Factor out the common terms from each group:

$$ 6x^2(x + 3) - 5(x + 3) = 0 $$

Now, a common binomial factor $$(x+3)$$ can be factored out from both terms:

$$ (6x^2 - 5)(x + 3) = 0 $$

**step3 Solve for the Substituted Variable $$x$$**

For the product of two factors to be zero, at least one of the factors must be zero. We set each factor equal to zero and solve for $$x$$.

Case 1: Set the first factor to zero.

$$ 6x^2 - 5 = 0 $$

Add 5 to both sides:

$$ 6x^2 = 5 $$

Divide by 6:

$$ x^2 = \frac{5}{6} $$

Take the square root of both sides:

$$ x = \pm\sqrt{\frac{5}{6}} $$

Case 2: Set the second factor to zero.

$$ x + 3 = 0 $$

Subtract 3 from both sides:

$$ x = -3 $$

**step4 Analyze Solutions for Sine**

Now, we substitute back $$ \sin\theta $$ for $$ x $$ and check the validity of each solution for $$ x $$. Recall that the range of the sine function is $$ [-1, 1] $$.

From Case 1, we have two possible values for $$ \sin\theta $$:

$$ \sin\theta = \sqrt{\frac{5}{6}} \quad \text{or} \quad \sin\theta = -\sqrt{\frac{5}{6}} $$

We calculate the approximate value of $$ \sqrt{\frac{5}{6}} $$:

$$ \sqrt{\frac{5}{6}} \approx \sqrt{0.833333} \approx 0.91287 $$

Since $$ -1 \le 0.91287 \le 1 $$ and $$ -1 \le -0.91287 \le 1 $$, both of these values are valid for $$ \sin\theta $$.

From Case 2, we have:

$$ \sin\theta = -3 $$

Since $$ -3 $$ is outside the range $$ [-1, 1] $$, this value is not possible for $$ \sin\theta $$. Therefore, there are no solutions arising from this case.

**step5 Calculate the Values of Theta Using Inverse Sine**

We use the inverse sine function (arcsin) to find the values of $$ \theta $$ that satisfy the valid $$ \sin\theta $$ values. We are looking for solutions in the interval $$ \theta \in \left(-\frac{\pi}{2}, \frac{\pi}{2}\right) $$. In this interval, the arcsin function yields unique solutions.

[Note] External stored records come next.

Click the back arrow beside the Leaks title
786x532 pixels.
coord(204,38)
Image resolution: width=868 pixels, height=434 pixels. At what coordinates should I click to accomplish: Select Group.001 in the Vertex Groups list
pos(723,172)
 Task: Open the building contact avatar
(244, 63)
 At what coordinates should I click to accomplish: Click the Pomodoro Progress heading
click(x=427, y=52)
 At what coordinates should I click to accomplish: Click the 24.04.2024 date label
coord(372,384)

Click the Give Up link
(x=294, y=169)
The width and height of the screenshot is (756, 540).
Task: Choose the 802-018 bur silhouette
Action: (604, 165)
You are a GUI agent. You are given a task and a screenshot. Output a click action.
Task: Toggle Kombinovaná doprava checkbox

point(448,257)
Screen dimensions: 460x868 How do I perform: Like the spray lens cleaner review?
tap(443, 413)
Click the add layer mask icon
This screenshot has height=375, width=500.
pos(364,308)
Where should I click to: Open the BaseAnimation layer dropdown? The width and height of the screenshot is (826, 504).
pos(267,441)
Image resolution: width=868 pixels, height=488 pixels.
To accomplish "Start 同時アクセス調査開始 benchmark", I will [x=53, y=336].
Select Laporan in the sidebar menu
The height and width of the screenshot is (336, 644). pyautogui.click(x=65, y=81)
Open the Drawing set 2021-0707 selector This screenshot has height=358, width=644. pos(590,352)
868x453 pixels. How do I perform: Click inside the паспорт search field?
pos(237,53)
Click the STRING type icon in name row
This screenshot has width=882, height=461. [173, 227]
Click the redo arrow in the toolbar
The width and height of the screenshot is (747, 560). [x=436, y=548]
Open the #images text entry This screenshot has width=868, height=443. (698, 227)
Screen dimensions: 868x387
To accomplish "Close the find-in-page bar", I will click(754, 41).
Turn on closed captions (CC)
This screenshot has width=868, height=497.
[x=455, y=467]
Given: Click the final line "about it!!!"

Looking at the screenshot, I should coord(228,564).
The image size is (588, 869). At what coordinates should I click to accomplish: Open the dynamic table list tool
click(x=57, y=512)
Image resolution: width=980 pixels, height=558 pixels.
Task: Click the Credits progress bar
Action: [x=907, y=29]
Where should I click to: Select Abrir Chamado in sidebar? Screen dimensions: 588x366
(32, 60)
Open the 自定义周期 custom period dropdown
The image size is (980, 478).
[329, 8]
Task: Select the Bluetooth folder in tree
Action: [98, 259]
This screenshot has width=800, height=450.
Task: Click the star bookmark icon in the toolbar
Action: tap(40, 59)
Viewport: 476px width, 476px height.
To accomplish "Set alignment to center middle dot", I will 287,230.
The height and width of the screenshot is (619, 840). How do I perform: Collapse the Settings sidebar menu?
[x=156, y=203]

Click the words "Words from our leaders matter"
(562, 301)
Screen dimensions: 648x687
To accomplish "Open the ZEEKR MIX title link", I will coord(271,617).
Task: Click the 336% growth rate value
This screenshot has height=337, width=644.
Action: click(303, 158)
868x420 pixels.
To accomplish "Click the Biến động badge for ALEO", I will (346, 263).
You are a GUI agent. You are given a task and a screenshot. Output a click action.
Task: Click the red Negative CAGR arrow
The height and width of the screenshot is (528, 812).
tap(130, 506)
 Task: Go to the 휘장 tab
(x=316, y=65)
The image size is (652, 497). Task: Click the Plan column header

For $$ \sin\theta = \sqrt{\frac{5}{6}} $$:

$$ \theta_1 = \arcsin\left(\sqrt{\frac{5}{6}}\right) $$

For $$ \sin\theta = -\sqrt{\frac{5}{6}} $$:

$$ \theta_2 = \arcsin\left(-\sqrt{\frac{5}{6}}\right) $$

Note that $$ \arcsin(-y) = -\arcsin(y) $$, so $$ \theta_2 = -\theta_1 $$.

**step6 Approximate the Solutions**

Now we approximate the solutions to four decimal places using a calculator. We calculate the value of $$ \sqrt{\frac{5}{6}} $$.

$$ \sqrt{\frac{5}{6}} \approx 0.91287092917 $$

Calculate the first value of $$ \theta $$:

$$ \theta_1 = \arcsin(0.91287092917) \approx 1.15025211 $$

Rounding to four decimal places, we get:

$$ \theta_1 \approx 1.1503 $$

Calculate the second value of $$ \theta $$:

$$ \theta_2 = \arcsin(-0.91287092917) \approx -1.15025211 $$

Rounding to four decimal places, we get:

$$ \theta_2 \approx -1.1503 $$

Both solutions are within the given interval $$ \left(-\frac{\pi}{2}, \frac{\pi}{2}\right) $$ (approximately $$ (-1.5708, 1.5708) $$).